Collected data:

════════════════════

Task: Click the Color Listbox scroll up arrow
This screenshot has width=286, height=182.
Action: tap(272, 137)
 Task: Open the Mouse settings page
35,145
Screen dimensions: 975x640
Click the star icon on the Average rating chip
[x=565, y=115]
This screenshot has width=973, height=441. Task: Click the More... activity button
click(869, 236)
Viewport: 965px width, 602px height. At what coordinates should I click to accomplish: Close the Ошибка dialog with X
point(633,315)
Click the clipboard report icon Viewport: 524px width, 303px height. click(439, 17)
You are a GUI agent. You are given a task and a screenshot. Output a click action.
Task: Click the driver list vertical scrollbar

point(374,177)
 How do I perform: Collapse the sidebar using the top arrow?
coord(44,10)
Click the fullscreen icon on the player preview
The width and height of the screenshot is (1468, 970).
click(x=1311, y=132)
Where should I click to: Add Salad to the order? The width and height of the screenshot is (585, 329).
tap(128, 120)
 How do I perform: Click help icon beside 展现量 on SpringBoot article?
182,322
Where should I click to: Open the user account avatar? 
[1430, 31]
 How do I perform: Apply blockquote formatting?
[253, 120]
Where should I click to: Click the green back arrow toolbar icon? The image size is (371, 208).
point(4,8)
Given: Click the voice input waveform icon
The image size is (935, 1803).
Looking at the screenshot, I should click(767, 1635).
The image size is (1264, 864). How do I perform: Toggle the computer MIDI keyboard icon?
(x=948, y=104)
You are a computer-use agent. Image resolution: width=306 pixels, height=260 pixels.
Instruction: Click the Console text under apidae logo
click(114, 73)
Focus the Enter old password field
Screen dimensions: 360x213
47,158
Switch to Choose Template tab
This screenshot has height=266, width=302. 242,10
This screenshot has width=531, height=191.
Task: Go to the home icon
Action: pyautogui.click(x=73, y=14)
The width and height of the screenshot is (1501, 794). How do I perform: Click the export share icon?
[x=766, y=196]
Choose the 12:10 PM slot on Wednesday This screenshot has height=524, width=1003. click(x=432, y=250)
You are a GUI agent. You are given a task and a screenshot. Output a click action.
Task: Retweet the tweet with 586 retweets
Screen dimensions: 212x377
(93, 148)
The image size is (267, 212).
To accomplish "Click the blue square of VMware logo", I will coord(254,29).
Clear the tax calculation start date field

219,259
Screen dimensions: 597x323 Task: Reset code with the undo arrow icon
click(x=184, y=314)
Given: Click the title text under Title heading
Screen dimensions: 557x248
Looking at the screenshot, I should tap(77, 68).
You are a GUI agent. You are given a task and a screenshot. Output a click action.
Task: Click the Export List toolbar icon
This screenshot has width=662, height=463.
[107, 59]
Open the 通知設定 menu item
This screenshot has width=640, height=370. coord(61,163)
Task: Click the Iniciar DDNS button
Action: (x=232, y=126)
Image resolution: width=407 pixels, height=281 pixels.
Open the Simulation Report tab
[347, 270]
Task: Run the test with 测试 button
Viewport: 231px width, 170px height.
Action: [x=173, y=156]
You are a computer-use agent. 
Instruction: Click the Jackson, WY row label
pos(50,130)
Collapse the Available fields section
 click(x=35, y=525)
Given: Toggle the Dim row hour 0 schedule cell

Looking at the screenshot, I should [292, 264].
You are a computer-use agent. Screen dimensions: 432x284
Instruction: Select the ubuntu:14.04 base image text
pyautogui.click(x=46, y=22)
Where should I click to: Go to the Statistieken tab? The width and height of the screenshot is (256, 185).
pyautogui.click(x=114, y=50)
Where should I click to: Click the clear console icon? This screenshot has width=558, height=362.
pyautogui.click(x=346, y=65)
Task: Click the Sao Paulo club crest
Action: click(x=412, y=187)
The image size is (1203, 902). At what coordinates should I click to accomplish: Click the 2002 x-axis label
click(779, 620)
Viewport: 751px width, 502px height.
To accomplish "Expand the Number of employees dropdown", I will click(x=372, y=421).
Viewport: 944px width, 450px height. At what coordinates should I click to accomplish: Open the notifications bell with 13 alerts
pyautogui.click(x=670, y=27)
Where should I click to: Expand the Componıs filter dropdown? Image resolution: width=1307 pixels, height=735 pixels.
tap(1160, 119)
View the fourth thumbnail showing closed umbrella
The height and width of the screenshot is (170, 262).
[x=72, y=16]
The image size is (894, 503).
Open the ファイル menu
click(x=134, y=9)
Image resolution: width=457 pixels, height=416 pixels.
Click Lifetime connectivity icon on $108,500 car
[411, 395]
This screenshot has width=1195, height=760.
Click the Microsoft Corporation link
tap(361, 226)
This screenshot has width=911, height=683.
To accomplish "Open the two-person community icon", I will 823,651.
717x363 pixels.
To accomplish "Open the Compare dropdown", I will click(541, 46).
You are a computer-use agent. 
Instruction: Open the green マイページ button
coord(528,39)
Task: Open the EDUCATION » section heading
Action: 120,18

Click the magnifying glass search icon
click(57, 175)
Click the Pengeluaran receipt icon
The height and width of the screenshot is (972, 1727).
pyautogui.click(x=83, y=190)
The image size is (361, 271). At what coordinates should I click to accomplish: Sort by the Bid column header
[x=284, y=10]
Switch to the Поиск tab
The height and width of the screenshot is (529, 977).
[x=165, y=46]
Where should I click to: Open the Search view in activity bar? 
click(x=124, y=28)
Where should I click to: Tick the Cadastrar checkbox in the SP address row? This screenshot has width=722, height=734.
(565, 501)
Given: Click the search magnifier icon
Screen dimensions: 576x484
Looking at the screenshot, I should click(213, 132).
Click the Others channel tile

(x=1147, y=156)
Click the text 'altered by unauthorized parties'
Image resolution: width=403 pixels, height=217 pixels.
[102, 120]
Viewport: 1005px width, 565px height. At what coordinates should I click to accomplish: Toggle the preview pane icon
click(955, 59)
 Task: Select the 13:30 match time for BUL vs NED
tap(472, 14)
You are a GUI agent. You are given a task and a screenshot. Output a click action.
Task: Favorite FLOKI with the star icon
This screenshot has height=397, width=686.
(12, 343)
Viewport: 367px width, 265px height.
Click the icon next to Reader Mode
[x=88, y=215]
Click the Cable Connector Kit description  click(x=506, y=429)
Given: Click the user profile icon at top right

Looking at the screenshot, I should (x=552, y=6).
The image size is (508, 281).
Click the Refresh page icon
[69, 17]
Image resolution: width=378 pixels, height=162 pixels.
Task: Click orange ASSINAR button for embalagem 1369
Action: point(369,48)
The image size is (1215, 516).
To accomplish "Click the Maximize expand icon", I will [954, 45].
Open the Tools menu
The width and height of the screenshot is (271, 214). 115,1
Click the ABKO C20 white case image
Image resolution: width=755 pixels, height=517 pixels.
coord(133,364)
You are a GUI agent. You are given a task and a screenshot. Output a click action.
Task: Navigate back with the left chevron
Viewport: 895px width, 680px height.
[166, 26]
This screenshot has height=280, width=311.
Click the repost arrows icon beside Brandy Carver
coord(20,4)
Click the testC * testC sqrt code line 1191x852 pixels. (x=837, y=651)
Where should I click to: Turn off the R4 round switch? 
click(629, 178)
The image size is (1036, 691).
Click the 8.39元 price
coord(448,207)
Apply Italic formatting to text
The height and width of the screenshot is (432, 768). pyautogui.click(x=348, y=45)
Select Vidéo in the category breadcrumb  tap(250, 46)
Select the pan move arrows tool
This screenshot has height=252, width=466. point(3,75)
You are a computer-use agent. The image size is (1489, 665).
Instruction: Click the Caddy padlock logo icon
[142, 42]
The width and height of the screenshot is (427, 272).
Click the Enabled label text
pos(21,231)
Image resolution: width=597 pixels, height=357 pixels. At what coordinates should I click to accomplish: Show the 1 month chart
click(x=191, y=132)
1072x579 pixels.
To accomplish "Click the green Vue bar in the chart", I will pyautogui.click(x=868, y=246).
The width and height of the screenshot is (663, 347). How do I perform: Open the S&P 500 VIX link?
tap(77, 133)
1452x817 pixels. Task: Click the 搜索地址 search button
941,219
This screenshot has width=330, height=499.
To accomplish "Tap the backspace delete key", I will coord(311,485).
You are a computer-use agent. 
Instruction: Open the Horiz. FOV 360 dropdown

════════════════════

§ **YOUR INSTRUCTIONS**
Copy out every line in the entries above that holds "will".

§ **EXERCISE SOLUTION**
To accomplish "Click the blue square of VMware logo", I will coord(254,29).
To accomplish "Expand the Number of employees dropdown", I will click(x=372, y=421).
To accomplish "Open the two-person community icon", I will 823,651.
To accomplish "Open the Compare dropdown", I will click(541, 46).
To accomplish "Click the Maximize expand icon", I will [954, 45].
To accomplish "Click the green Vue bar in the chart", I will pyautogui.click(x=868, y=246).
To accomplish "Tap the backspace delete key", I will coord(311,485).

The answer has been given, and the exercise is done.